A vaccine study funded by the US Centers for Disease Control and Prevention (CDC) in Guinea-Bissau has drawn sharp criticism from health experts and internal officials, with one CDC official comparing it to the infamous Tuskegee syphilis experiment.
The study, which received $1.6 million in CDC funding, focuses on the effects of neonatal hepatitis B vaccination on infant mortality, morbidity, and long-term developmental outcomes, The New Republic, an American magazine, reported on Thursday.
It cited the Inside Medicine health newsletter as reporting that it had obtained the protocols for the study, described in a Federal Register notice as a “randomized controlled trial to assess the effects of neonatal Hepatitis B vaccination on early-life mortality, morbidity, and long-term developmental outcomes.”
According to the report, the trial involves infants in Guinea-Bissau and compares different vaccination approaches rather than using a placebo.
Concerns about the study were voiced by an unnamed CDC official, who spoke to Inside Medicine and likened the trial to the “Tuskegee experiment,” in which the US government allowed untreated syphilis to persist among African American men in Alabama from 1932 to 1972.

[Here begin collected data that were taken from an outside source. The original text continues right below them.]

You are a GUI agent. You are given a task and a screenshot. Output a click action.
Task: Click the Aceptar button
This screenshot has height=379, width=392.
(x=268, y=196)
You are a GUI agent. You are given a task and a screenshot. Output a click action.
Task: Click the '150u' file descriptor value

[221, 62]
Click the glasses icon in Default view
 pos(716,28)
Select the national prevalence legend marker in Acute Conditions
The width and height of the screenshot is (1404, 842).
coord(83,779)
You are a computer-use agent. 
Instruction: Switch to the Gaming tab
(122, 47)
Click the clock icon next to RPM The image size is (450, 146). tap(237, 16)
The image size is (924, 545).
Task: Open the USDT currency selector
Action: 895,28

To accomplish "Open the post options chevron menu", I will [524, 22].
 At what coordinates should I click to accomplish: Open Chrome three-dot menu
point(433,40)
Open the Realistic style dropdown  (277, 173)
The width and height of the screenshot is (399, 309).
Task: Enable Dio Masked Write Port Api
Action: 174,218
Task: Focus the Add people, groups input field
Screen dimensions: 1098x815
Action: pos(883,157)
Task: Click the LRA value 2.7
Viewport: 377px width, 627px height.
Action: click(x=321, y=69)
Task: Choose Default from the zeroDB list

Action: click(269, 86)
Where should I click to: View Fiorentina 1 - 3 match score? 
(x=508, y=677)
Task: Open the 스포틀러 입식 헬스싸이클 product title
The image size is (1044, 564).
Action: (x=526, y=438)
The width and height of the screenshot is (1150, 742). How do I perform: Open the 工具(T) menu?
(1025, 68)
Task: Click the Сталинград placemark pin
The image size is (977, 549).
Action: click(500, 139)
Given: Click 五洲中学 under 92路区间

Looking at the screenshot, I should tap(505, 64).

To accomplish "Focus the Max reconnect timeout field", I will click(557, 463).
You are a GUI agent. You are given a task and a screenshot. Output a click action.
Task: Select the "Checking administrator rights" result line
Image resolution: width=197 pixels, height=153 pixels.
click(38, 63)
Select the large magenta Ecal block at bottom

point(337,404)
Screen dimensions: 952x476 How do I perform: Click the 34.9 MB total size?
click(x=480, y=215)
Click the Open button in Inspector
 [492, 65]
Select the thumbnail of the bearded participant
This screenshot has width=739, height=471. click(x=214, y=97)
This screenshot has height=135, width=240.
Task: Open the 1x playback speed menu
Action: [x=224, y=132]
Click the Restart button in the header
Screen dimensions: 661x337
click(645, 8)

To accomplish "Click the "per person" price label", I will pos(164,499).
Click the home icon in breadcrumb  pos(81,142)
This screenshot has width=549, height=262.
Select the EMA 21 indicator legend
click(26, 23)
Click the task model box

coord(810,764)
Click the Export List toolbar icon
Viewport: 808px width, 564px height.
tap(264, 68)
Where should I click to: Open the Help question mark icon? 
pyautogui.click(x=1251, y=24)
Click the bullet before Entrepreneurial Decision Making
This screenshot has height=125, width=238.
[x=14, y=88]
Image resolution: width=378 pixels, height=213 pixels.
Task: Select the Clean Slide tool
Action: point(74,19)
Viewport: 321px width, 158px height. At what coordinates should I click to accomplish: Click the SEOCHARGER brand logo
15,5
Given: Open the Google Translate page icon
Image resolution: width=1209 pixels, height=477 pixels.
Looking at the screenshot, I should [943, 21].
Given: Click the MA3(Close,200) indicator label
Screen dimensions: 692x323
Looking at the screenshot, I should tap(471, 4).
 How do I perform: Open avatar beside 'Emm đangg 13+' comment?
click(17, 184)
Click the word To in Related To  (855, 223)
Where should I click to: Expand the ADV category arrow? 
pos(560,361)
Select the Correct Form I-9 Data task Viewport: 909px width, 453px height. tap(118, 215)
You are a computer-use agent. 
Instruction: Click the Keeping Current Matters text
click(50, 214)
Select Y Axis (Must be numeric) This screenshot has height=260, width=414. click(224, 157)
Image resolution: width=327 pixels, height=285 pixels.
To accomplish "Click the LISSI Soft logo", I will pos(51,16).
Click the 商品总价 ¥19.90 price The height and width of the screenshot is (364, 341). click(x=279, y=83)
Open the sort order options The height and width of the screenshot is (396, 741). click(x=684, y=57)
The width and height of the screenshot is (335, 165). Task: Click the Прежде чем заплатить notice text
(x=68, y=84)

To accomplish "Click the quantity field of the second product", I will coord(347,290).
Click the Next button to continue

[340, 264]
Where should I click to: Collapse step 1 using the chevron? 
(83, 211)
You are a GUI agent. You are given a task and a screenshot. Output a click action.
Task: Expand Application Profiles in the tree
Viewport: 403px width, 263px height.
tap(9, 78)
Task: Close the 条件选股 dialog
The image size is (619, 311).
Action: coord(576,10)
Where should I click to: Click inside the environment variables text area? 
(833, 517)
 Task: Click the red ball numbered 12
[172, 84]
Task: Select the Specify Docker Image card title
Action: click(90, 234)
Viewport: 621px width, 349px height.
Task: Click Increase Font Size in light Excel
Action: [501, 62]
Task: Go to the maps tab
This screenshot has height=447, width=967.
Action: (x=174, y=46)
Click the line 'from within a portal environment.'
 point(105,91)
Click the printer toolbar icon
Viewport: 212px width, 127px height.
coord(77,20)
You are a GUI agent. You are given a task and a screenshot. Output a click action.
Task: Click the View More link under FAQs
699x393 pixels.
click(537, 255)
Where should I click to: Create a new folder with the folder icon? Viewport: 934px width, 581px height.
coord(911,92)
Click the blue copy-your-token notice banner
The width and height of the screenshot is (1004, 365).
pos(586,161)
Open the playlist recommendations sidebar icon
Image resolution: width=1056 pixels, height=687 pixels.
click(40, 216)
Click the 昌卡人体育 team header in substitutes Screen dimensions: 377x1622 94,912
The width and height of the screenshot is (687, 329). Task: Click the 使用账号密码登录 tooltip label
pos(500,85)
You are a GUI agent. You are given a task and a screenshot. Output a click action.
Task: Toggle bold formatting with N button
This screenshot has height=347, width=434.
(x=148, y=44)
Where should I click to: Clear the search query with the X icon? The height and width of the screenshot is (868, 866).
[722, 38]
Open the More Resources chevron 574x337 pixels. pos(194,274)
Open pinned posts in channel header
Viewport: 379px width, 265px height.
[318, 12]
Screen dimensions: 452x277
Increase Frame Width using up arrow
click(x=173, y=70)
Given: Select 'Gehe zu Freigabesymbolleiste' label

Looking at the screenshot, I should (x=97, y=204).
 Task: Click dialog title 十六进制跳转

“This is another Tuskegee,” the official was quoted as saying, adding that the study allows infants to be exposed to hepatitis B, despite the availability of a preventive vaccine, while tracking outcomes for several years.
The study had already prompted ethical criticism when the funding grant was announced in December.
Professor Martin McKee of the London School of Hygiene and Tropical Medicine told The Guardian at the time that the trial had “set alarm bells ringing in the global health community.”
The World Health Organization has recommended hepatitis B vaccination at birth since 2009.
According to Inside Medicine, the trial does not include a placebo group and seeks to measure so-called “non-specific effects” of vaccination, a concept associated in the report with views held by Health Secretary Robert F. Kennedy Jr., who has previously questioned vaccine safety.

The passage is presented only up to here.